■ Consigne A ■
D'après l'extrait, quelle ordonnance la réunion du conseil des ministres évoquée dans l'article de La Marseillaise annonce-t-elle ?
■ Consigne B ■
Traduisez en anglais la phrase suivante de l'extrait : « L'épuration économique commence à Marseille avant même la fin des combats d'août 1944. »
■ Consigne C ■
Indiquez si chacune des affirmations suivantes s'accorde avec l'extrait, en citant les mots qui le montrent. (i) Les CRIE sont présidés par un magistrat. (ii) L'article de La Marseillaise a paru en dernière page du journal. (iii) Les mesures de réquisition divisent la presse de la Résistance.

On veut freiner l'épuration, La Marseillaise, 3 octobre 1944
Légende :
Article paru le 3 octobre 1944 en première page de La Marseillaise, journal du Front national de Libération
Genre : Image
Type : Article de presse
Source : © AD des B-d-R PHI 419/1 Droits réservés
Détails techniques :
Document sur papier imprimé.
Date document : 3 octobre 1944
Lieu : France - Provence-Alpes-Côte-d'Azur - Bouches-du-Rhône - Marseille
Analyse média
Dans un article signalé par un titre gras en majuscules, le journal du Front national de Libération s'inquiète des intentions du Gouvernement provisoire de la République française (GPRF) en matière d'épuration économique (cf. premier paragraphe)
La Marseillaise, dans le deuxième paragraphe, craint que la création de comités interprofessionnels d'épuration (CIPE) ne diminue le pouvoir des commissions d'épuration mises en place par les organisations de la Résistance à la Libération, commissions qualifiées assez curieusement de « professionnels de l'épuration » et rende impossible les réquisitions d'entreprises. Ce serait donc pour le Front national un frein à l'épuration.
Dans le troisième paragraphe, un dernier argument est apporté. Dans l'intérêt même des futurs épurés, il faut éviter les juridictions professionnelles, suspectées de manquer d'impartialité.
Le dernier paragraphe réclame pour le Comité régional de Libération la prééminence de l'épuration, les comités interprofessionnels ne jouant qu'un rôle d'information.
Sylvie Orsoni
Contexte historique
Les organisations de Résistance et la population réclamaient une vigoureuse épuration économique. Il était impensable que ceux qui s'étaient enrichis pendant les années de guerre puissent jouir de leurs profits au moment où la grande majorité de la population vivait dans le dénuement.
L'épuration économique commence à Marseille avant même la fin des combats d'août 1944. Des entreprises sont réquisitionnées, leurs dirigeants arrêtés ou assignés à résidence. Ces mesures font l'unanimité dans les organisations et la presse de la Résistance. Le GPRF entend codifier l’épuration économique. La réunion du conseil des ministres évoquée dans l'article de La Marseillaise annonce l'ordonnance du 16 octobre 1944. Contrairement aux craintes du Front national, les organisations de la Résistance ne sont pas absentes des Comités régionaux interprofessionnels d'épuration (CRIE) puisque l'ordonnance prévoit dans son article 3 que, dans les CRIE présidés par un magistrat, siègent deux représentants des CDL aux côtés de trois représentants syndicaux et de trois représentants de la catégorie à laquelle appartient la personne jugée.
L'article de La Marseillaise montre combien les organisations de la Résistance craignent que la mise en œuvre de l'épuration ne leur échappe au profit d'instances jugées moins légitimes et moins rigoureuses.
Auteur : Sylvie Orsoni
Sources :
Robert Mencherini, La Libération et les années Tricolores (1944-1947). Midi rouge, ombres et lumières, tome 4. Paris, Syllepse, 2014.
Henry Rousso, « L'épuration en France, une histoire inachevée », in Vingtième siècle, PFNSP, n° 33, 1992, pp. 78-105.
Bergère Marc, L'épuration économique en France à la Libération, Rennes, Presses universitaires de Rennes, 2008.

■ Matériel fourni ■
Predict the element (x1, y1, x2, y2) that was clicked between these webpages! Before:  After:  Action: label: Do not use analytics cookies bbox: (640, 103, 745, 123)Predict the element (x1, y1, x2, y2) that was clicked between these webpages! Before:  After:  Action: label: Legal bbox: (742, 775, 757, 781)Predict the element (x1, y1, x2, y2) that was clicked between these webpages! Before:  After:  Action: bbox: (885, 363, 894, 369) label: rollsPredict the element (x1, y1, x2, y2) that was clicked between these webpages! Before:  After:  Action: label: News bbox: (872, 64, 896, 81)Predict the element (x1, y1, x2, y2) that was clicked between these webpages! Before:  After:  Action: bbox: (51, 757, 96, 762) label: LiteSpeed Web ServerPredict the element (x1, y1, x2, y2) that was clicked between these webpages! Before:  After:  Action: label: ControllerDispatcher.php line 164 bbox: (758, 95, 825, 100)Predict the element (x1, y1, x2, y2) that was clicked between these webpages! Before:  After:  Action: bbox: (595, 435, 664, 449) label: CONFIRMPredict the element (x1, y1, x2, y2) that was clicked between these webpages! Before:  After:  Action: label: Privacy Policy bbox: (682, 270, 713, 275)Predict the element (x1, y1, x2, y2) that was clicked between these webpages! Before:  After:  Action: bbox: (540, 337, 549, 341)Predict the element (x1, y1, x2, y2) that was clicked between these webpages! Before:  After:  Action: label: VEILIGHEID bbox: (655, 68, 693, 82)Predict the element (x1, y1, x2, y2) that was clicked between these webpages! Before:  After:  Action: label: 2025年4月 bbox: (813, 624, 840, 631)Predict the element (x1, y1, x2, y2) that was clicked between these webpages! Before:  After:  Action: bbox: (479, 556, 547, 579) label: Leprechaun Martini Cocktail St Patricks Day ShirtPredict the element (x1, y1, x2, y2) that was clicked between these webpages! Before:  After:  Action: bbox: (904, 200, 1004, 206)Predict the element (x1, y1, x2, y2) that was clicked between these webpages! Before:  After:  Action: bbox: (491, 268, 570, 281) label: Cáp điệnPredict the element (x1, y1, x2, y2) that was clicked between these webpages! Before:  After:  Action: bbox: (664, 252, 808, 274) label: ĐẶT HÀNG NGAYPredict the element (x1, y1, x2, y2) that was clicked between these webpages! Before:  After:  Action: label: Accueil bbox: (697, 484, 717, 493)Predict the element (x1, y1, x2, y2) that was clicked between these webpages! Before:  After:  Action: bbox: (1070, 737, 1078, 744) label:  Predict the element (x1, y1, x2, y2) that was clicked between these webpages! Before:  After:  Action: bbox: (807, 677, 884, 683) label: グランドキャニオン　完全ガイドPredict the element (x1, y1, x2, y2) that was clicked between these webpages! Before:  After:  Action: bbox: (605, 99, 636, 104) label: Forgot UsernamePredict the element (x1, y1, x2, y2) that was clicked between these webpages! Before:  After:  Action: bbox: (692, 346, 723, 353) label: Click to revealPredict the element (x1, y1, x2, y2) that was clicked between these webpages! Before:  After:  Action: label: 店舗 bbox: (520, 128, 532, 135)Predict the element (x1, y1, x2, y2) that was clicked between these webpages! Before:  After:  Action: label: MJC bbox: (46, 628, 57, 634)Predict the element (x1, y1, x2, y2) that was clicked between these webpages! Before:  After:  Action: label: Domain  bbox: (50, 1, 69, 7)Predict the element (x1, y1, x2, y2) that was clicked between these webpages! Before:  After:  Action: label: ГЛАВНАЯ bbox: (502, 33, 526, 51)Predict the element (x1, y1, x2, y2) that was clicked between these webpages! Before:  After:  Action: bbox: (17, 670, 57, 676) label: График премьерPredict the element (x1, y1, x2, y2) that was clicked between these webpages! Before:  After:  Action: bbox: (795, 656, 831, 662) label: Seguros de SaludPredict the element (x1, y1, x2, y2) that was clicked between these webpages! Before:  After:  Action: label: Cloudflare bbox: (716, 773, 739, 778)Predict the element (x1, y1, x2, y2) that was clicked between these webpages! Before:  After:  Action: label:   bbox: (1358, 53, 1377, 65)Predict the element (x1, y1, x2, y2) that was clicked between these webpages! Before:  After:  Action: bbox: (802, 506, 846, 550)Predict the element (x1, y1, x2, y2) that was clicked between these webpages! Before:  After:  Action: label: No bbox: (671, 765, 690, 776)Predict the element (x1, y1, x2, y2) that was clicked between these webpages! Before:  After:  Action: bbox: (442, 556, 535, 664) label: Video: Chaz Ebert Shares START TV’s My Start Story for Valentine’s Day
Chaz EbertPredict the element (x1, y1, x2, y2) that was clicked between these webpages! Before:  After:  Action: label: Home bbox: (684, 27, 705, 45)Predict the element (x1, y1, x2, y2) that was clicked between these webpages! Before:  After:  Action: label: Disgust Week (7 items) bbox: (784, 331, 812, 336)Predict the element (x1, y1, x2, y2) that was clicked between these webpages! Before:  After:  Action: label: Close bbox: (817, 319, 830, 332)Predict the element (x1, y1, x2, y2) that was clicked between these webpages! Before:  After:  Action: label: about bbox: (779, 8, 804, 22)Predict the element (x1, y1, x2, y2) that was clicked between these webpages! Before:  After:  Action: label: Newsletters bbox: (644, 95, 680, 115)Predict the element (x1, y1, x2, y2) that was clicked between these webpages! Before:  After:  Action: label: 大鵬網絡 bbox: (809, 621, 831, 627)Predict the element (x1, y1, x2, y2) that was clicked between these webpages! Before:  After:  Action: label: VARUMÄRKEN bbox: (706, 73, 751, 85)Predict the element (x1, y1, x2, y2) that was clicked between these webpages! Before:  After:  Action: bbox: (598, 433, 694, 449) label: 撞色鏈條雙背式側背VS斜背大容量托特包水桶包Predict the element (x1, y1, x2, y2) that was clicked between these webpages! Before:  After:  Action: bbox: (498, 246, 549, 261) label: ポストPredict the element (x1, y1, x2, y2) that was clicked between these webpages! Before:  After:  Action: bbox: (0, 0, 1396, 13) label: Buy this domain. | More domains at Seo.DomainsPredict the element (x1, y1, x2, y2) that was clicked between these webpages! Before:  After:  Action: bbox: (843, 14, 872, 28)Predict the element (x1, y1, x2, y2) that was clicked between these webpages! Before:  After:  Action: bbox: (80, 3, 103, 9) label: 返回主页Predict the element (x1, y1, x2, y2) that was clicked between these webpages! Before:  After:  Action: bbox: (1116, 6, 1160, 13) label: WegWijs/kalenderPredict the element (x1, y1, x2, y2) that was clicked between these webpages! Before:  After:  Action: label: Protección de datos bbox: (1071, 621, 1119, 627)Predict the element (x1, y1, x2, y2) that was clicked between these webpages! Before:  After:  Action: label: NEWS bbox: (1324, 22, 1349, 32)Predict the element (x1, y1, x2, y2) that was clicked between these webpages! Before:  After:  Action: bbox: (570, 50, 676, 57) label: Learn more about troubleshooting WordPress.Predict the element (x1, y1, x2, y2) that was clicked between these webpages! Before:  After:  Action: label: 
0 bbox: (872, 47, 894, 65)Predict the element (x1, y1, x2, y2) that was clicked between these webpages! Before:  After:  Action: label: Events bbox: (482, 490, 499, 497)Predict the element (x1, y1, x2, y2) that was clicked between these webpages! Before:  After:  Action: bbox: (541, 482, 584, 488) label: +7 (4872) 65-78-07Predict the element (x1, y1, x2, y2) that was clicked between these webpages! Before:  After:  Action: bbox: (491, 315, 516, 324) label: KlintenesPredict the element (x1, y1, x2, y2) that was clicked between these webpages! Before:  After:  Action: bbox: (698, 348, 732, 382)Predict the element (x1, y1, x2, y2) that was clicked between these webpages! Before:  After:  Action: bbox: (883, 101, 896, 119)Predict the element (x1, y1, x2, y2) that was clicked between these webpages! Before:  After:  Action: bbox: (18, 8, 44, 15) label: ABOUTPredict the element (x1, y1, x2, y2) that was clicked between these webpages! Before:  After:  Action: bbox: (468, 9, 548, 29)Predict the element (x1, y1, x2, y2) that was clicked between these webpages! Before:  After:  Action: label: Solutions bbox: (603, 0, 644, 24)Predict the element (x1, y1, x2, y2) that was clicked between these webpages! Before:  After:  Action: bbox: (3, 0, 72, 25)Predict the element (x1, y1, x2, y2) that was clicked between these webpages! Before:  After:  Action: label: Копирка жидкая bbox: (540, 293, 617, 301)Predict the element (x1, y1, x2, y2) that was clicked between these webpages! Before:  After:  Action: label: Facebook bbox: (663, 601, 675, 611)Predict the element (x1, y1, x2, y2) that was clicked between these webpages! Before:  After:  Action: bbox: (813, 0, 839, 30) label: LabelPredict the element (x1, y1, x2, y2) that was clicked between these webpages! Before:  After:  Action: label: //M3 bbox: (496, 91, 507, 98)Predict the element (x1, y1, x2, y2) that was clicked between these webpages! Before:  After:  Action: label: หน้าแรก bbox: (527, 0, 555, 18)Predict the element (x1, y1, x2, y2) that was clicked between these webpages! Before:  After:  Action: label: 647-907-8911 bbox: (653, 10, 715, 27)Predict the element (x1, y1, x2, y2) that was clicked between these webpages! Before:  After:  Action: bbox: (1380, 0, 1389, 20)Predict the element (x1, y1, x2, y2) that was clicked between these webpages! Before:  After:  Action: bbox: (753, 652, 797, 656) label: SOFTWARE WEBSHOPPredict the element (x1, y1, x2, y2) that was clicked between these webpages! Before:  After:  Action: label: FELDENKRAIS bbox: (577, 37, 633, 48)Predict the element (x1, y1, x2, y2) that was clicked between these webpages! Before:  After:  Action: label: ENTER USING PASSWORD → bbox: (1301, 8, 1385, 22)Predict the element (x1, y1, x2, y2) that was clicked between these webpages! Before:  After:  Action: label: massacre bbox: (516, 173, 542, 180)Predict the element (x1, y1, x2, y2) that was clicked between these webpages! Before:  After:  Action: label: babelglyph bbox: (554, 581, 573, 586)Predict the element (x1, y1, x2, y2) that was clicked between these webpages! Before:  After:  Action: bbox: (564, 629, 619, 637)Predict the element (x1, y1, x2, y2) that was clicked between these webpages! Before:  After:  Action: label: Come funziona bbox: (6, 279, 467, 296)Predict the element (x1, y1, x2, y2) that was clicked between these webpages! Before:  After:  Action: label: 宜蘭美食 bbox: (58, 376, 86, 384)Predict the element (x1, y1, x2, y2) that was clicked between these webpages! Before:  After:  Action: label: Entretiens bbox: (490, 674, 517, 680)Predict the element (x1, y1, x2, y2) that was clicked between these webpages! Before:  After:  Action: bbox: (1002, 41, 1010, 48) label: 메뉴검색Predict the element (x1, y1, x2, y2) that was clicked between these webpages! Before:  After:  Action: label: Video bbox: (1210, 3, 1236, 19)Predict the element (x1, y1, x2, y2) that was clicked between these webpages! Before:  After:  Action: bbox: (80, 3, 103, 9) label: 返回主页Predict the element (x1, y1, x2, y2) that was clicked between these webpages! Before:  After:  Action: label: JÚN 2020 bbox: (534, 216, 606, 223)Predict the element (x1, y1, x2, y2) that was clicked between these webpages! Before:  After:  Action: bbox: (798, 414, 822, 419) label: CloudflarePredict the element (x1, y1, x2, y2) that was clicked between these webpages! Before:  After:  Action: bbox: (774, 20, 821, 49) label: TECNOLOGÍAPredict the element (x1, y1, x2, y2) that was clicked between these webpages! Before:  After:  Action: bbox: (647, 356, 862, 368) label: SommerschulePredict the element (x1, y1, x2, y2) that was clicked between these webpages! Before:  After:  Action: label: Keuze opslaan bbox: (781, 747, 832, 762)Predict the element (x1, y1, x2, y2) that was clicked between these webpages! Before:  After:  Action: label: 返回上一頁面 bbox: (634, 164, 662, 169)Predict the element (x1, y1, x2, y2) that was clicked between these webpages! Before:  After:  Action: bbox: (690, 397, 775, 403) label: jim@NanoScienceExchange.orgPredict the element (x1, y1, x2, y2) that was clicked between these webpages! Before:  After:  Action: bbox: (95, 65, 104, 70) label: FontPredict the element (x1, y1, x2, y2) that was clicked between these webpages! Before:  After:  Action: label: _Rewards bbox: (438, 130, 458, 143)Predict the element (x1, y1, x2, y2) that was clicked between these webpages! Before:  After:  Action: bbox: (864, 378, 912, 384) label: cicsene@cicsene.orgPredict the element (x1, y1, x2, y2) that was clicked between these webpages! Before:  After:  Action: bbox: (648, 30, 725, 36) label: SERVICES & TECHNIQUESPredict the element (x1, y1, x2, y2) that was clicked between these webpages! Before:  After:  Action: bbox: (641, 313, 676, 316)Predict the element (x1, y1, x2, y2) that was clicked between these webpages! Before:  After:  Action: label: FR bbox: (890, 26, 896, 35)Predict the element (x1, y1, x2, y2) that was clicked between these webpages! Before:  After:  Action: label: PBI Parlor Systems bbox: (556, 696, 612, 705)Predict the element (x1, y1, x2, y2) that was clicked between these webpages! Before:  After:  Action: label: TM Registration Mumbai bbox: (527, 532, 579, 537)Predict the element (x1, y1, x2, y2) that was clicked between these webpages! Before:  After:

■ Réponse A ■
L'ordonnance du 16 octobre 1944.

■ Réponse B ■
Economic purging begins in Marseille even before the end of the August 1944 fighting.

■ Réponse C ■
(i) Oui : « dans les CRIE présidés par un magistrat ».
(ii) Non : « Article paru le 3 octobre 1944 en première page de La Marseillaise ».
(iii) Non : « Ces mesures font l'unanimité dans les organisations et la presse de la Résistance. »